The U.S. announced last month Section 232 tariffs of 25% and 10%, respectively, on steel and aluminum imports. Several countries have won temporary exemptions to date, including Canada, Mexico, Brazil, Argentina, Australia and the E.U. South Korea negotiated a long-term exemption as part of talks to revamp the U.S.-Korea Free Trade Agreement, with a quota imposed on South Korea  instead equivalent to 70% of average annual exports between 2015 and 2017.

In the past year since the U.S. launched its Section 232 probe in April 2017, the Aluminum Association has advocated for trade measures that do not hurt market-economy trading partners, instead calling for action to address Chinese overcapacity.
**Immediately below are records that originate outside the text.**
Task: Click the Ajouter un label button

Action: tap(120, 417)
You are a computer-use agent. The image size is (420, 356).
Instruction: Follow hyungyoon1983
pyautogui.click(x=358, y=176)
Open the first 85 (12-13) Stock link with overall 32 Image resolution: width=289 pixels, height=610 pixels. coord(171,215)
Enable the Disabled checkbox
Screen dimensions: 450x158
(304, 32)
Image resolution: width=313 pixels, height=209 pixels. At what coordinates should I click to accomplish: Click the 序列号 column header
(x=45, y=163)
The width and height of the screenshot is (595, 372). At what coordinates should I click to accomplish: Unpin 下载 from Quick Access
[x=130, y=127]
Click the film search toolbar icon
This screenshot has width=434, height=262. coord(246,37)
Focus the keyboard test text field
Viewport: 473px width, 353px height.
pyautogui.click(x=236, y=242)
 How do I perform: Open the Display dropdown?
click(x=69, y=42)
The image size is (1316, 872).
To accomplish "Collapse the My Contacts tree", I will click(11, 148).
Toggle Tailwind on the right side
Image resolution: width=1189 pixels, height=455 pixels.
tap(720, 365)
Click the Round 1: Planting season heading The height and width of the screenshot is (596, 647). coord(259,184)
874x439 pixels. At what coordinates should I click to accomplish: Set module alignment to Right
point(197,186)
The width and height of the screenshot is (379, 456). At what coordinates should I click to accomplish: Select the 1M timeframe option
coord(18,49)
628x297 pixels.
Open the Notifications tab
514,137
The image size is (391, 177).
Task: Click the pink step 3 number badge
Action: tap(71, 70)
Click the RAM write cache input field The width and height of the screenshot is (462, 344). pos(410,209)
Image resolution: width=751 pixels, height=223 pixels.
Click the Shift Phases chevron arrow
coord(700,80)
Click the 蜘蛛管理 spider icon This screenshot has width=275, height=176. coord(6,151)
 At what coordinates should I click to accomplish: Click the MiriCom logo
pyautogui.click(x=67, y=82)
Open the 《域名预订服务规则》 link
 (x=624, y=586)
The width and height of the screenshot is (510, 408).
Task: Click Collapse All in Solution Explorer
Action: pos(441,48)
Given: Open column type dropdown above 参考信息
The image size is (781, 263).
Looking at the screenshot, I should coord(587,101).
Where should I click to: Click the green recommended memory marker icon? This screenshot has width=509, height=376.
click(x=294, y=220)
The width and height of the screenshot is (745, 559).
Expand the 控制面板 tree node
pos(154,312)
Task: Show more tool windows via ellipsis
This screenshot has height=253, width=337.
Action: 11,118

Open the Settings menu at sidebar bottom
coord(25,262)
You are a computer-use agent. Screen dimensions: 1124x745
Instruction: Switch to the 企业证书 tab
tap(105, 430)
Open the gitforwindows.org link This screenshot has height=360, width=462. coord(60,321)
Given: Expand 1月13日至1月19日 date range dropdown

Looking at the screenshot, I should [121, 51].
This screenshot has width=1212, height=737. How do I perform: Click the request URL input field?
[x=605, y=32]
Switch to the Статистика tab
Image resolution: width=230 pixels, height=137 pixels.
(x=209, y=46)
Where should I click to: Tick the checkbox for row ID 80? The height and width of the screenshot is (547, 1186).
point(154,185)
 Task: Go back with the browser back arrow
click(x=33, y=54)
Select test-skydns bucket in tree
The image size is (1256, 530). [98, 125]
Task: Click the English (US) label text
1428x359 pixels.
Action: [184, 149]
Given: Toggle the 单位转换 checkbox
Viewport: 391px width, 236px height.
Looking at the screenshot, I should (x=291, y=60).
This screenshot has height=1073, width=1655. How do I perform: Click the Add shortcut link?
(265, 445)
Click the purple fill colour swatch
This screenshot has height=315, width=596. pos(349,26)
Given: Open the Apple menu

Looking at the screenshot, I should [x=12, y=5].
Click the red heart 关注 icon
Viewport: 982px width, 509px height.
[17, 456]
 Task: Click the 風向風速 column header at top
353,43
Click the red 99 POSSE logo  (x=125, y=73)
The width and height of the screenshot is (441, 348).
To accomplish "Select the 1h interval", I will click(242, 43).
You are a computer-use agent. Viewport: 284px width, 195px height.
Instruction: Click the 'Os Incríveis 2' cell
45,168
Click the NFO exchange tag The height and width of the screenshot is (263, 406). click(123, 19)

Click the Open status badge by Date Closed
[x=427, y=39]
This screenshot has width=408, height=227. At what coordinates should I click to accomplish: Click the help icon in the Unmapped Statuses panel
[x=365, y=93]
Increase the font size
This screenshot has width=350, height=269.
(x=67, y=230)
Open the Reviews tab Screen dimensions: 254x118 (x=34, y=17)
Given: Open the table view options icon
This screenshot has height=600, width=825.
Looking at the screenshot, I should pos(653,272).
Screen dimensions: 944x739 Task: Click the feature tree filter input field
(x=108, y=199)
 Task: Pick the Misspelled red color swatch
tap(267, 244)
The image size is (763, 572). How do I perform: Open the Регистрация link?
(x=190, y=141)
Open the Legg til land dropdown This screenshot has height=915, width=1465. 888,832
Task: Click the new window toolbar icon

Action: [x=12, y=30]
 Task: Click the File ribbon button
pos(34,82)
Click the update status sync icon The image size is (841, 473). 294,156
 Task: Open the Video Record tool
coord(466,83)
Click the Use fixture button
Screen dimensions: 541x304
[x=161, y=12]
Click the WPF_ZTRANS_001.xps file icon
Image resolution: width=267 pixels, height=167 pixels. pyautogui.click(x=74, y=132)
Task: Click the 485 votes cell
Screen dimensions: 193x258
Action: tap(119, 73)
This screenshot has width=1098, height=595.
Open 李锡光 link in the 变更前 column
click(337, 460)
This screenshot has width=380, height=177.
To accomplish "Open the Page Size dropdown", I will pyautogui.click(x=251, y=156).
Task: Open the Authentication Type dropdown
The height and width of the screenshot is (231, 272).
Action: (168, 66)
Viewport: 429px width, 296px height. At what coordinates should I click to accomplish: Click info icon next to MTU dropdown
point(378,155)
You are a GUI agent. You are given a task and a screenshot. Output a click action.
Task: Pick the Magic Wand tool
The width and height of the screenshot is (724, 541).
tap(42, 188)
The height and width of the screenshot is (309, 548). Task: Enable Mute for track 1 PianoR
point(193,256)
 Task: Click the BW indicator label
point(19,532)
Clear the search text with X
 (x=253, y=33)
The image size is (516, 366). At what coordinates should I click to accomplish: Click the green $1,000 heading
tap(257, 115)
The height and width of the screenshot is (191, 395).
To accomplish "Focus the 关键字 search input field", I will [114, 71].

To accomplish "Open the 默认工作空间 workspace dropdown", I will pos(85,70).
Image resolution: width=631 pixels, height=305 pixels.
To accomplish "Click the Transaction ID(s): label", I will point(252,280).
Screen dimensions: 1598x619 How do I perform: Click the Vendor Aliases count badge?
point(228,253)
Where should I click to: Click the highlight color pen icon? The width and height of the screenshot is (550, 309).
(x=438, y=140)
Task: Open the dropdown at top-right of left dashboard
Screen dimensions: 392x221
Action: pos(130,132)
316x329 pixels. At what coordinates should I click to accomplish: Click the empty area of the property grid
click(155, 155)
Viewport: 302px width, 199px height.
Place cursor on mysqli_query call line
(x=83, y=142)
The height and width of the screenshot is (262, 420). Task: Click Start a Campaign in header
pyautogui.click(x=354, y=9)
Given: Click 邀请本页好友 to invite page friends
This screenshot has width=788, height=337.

“The association’s member companies share the belief that China’s market-distorting behavior drives massive overcapacity in both primary aluminum production and downstream products,” Brock wrote. “Now that the United States is at a major turning point in trade negotiations with China, we see a historic opportunity for you to address this persistent problem once and for all.”

Brock argued 97% of U.S. aluminum production jobs are in mid- and downstream production, with many relying in some way on aluminum imports.

“We strongly believe that the Section 232 aluminum remedy should not disrupt current trading relationships with responsible trading partners,” Brock wrote. “Any quotas on these key partners will only further distort the market, particularly if new sanctions on Russian aluminum lead to tightened supply conditions.

“Quotas would paradoxically cause imports of semi-fabricated products from China to be more competitive in the U.S. market, as manufacturers scramble to find metal.”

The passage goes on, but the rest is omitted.